Assisti a Amélie Poulain pela primeira vez quando tinha quase a idade da protagonista - e, ainda que houvesse amado a obra, o passar dos anos me fez desconfiar do quanto ela sobreviveria ao tempo. De todos os múltiplos elementos que compõem o longa, do que mais me lembrava era do aspecto de comédia romântica. Assim, passou a me incomodar a possibilidade de que, reassistida, a produção não sobrevivesse ao meu juízo crítico atual - mais exigente, chato, menos propenso à imaginação.
Para a minha sorte, contudo, Amélie Poulain não só resistiu, mas cresceu como filme. Ao revê-lo cerca de dez anos depois, pude perceber muito mais de sua estética e do quanto ela foi inovadora e criou tendência no cinema do século XXI. Para além da forma, a narrativa também é ousada quanto a seu conteúdo; ainda que recorra a traços da comédia romântica, conta com uma protagonista forte e decidida - mesmo que extremamente tímida.

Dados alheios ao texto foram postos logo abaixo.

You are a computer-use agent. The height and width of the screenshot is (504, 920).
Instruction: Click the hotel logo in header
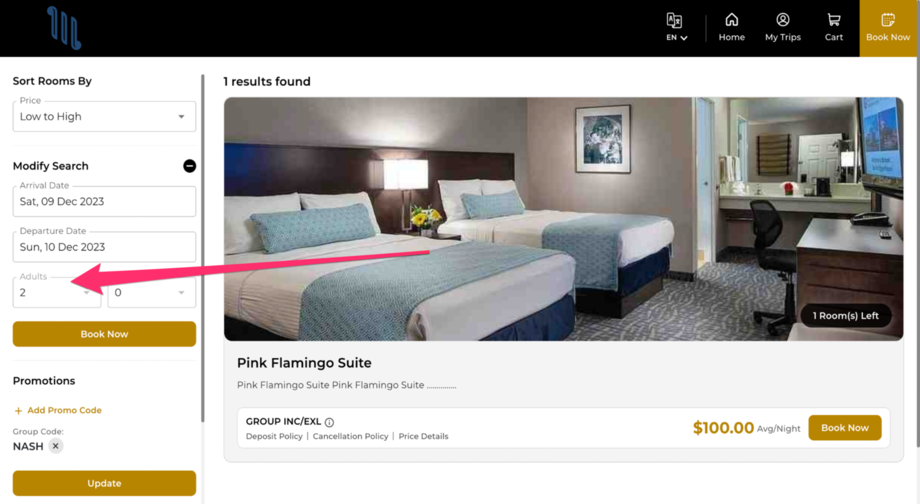(x=64, y=28)
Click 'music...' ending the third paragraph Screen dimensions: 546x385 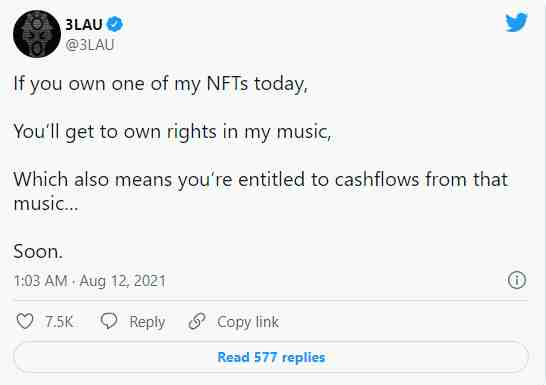tap(46, 204)
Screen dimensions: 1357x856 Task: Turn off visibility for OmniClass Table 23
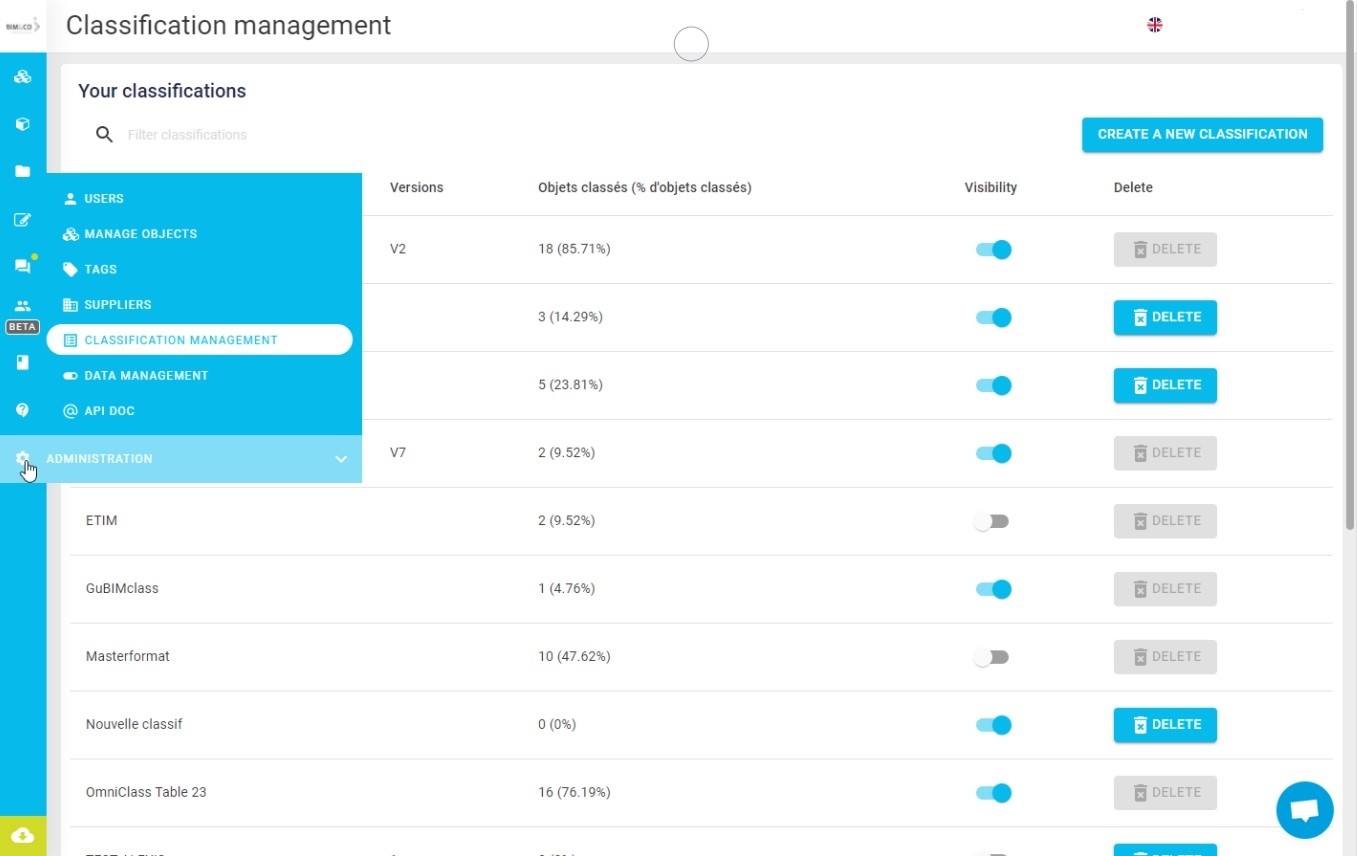pos(993,793)
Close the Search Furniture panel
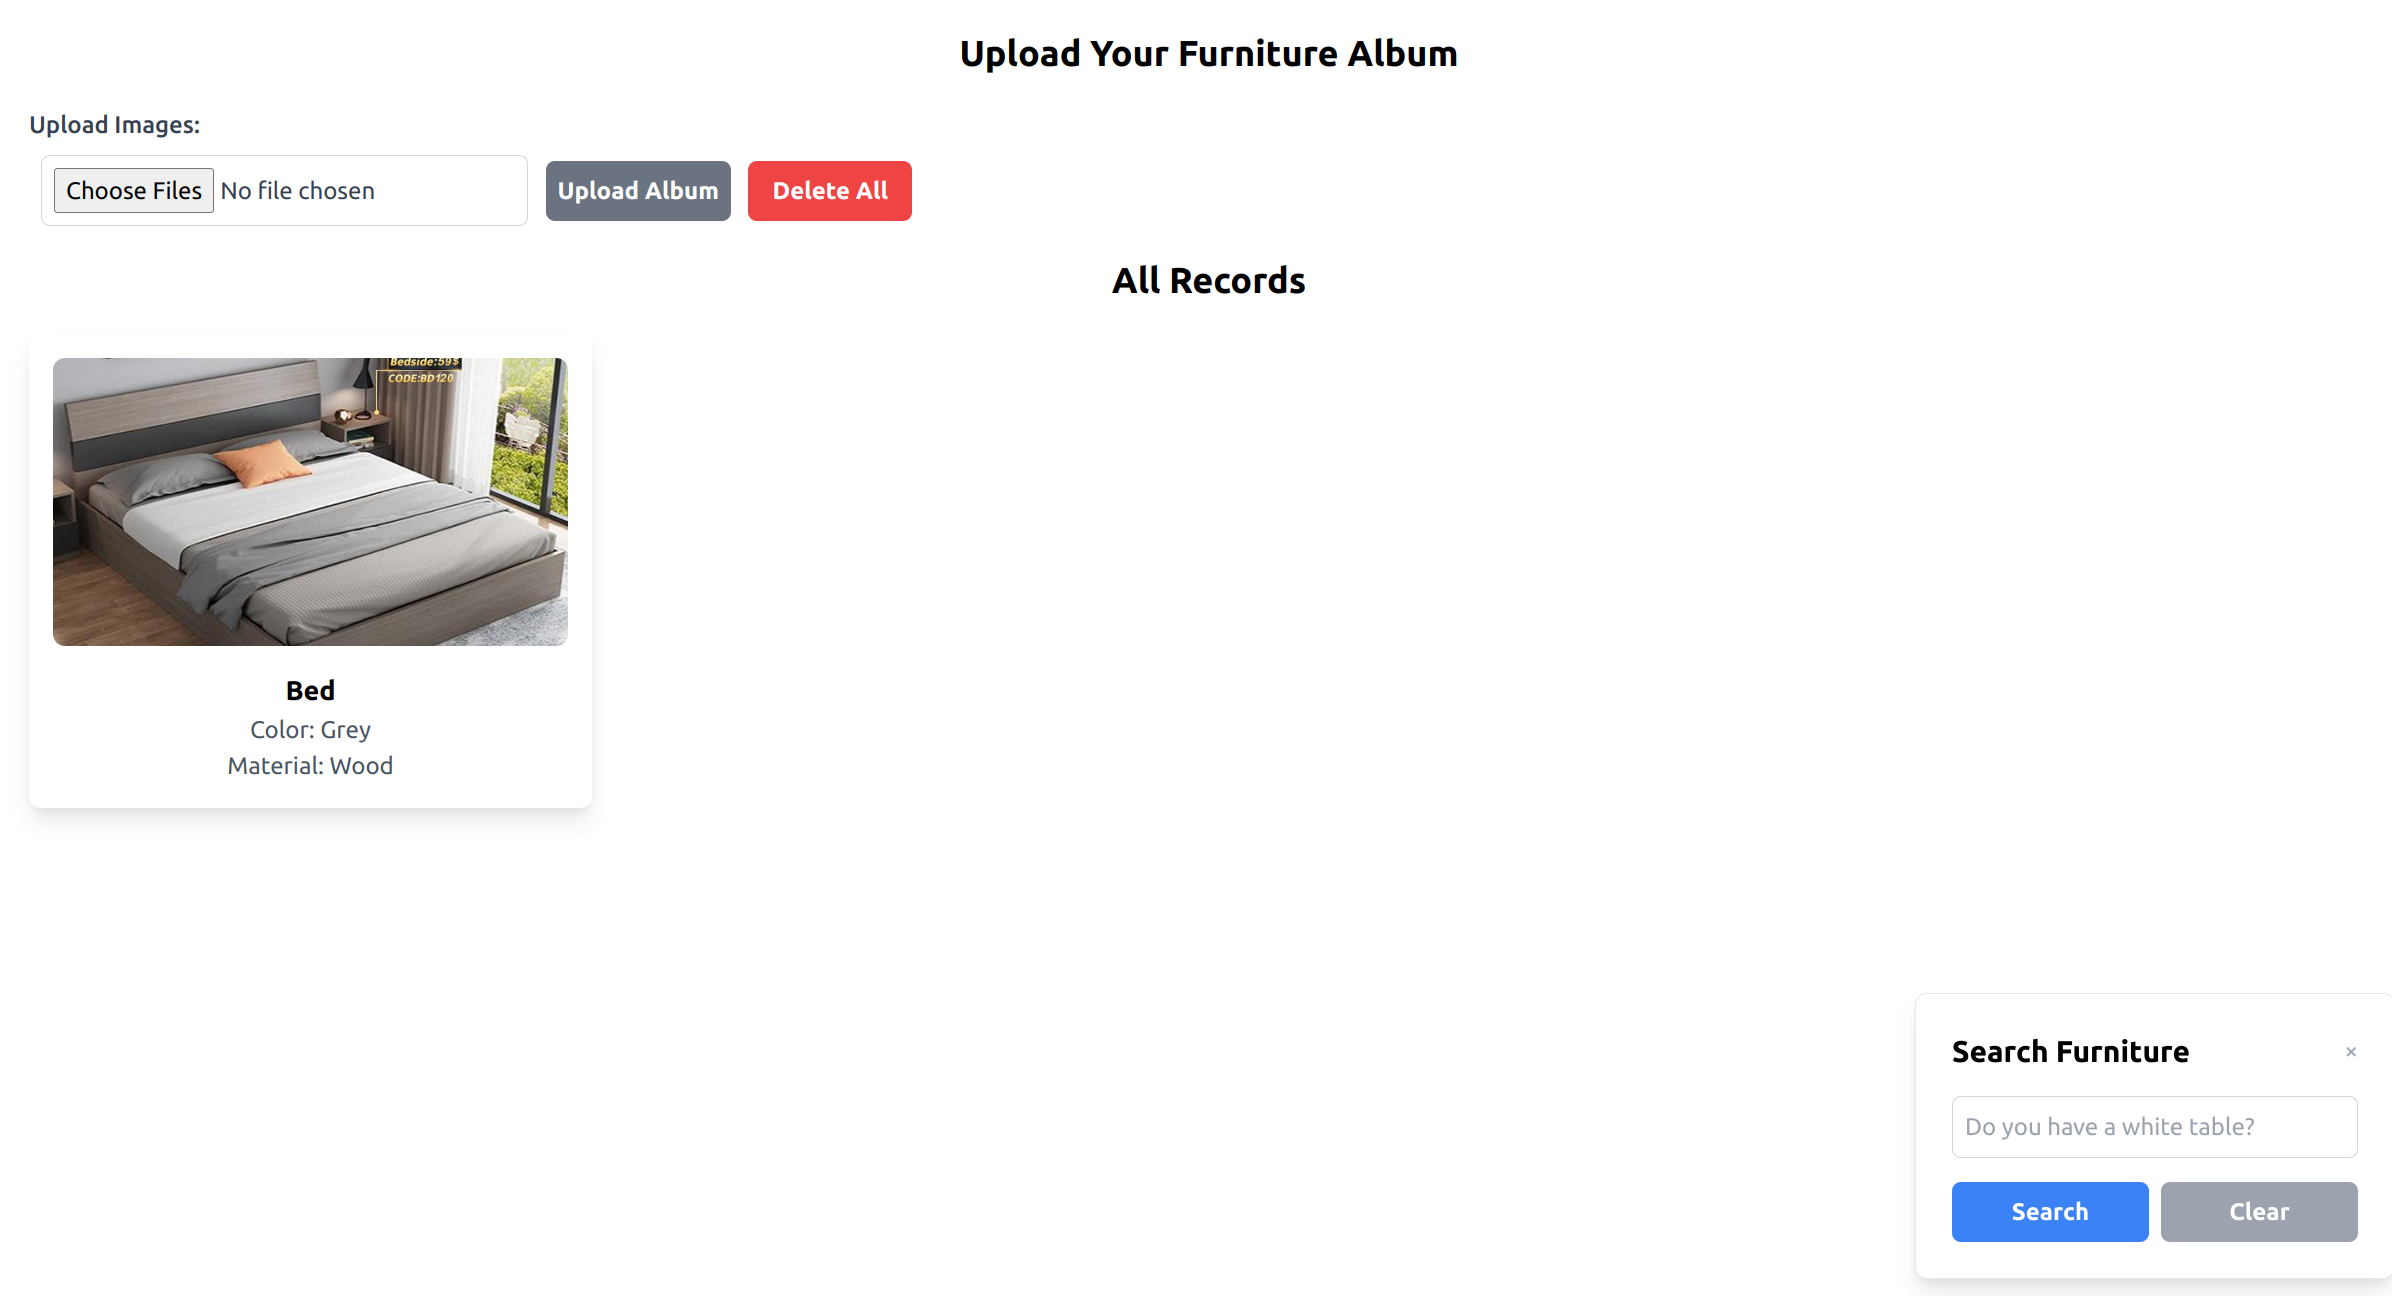Viewport: 2392px width, 1296px height. pos(2351,1052)
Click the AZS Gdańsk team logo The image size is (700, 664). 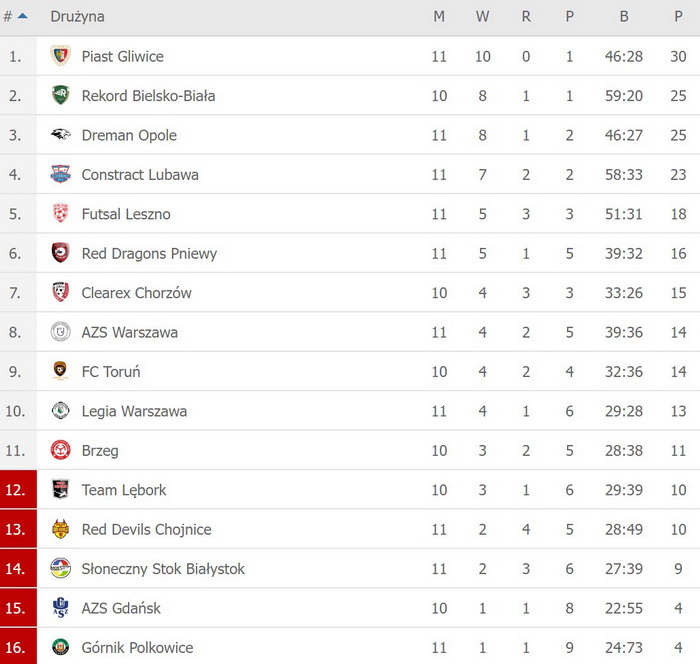(x=60, y=608)
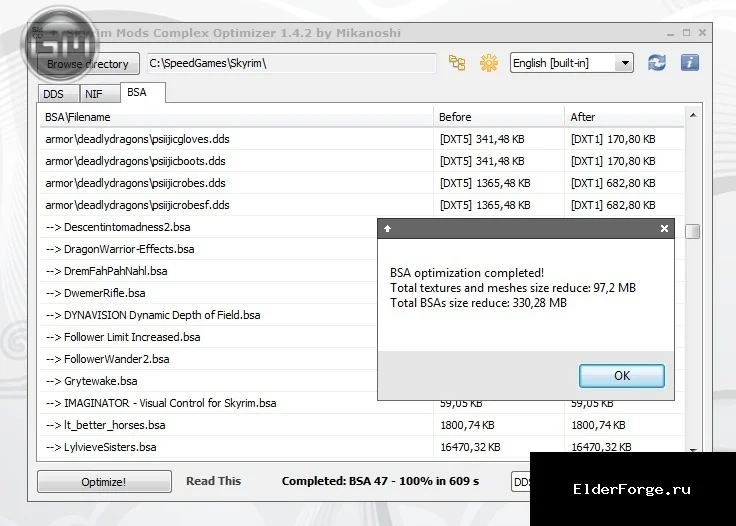The width and height of the screenshot is (736, 526).
Task: Click the vertical scrollbar thumb
Action: click(x=692, y=231)
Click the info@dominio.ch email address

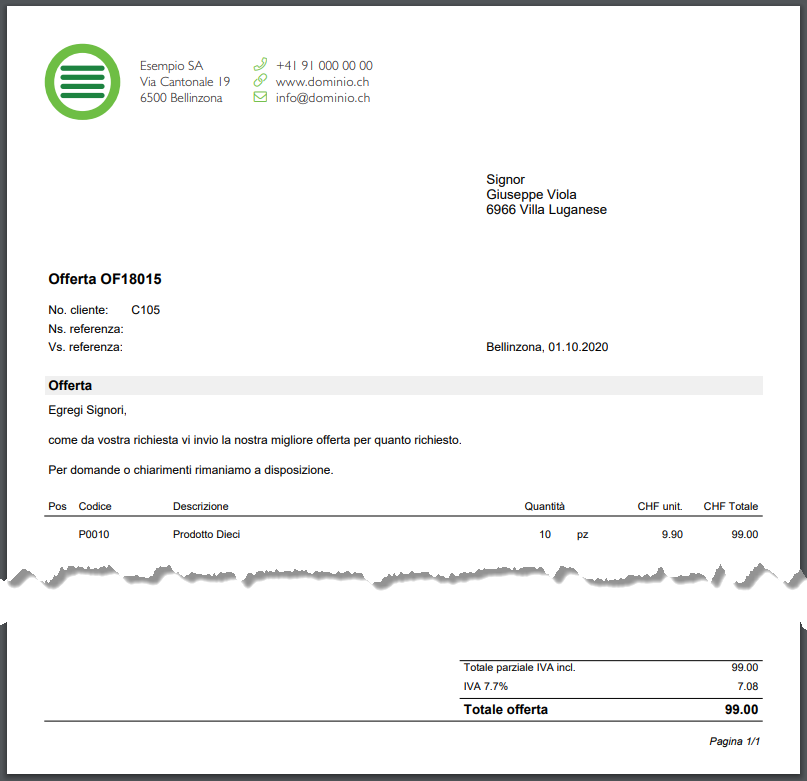pyautogui.click(x=323, y=98)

O narrador é uma figura bastante interessante no desvelo da trama. Com efeitos de zoom in e zoom out, aproxima e distancia fatos, associações e objetos durante o seu contar. Assim, a narrativa segue um ritmo muito peculiar: constantemente acelerado, mas sem ignorar a importância do foco no detalhe.
A presença onisciente e onipotente da voz narrativa no conduzir da trama faz que personagens aparentemente banais - a hipocondríaca, o maníaco, o pai absolutamente "normal" - tornem-se instigantes para o espectador. A própria Amélie, despida do poder fabulativo, seria de pouco interesse. Entretanto, inserida em seu imaginativo mundo, é literalmente fabulosa.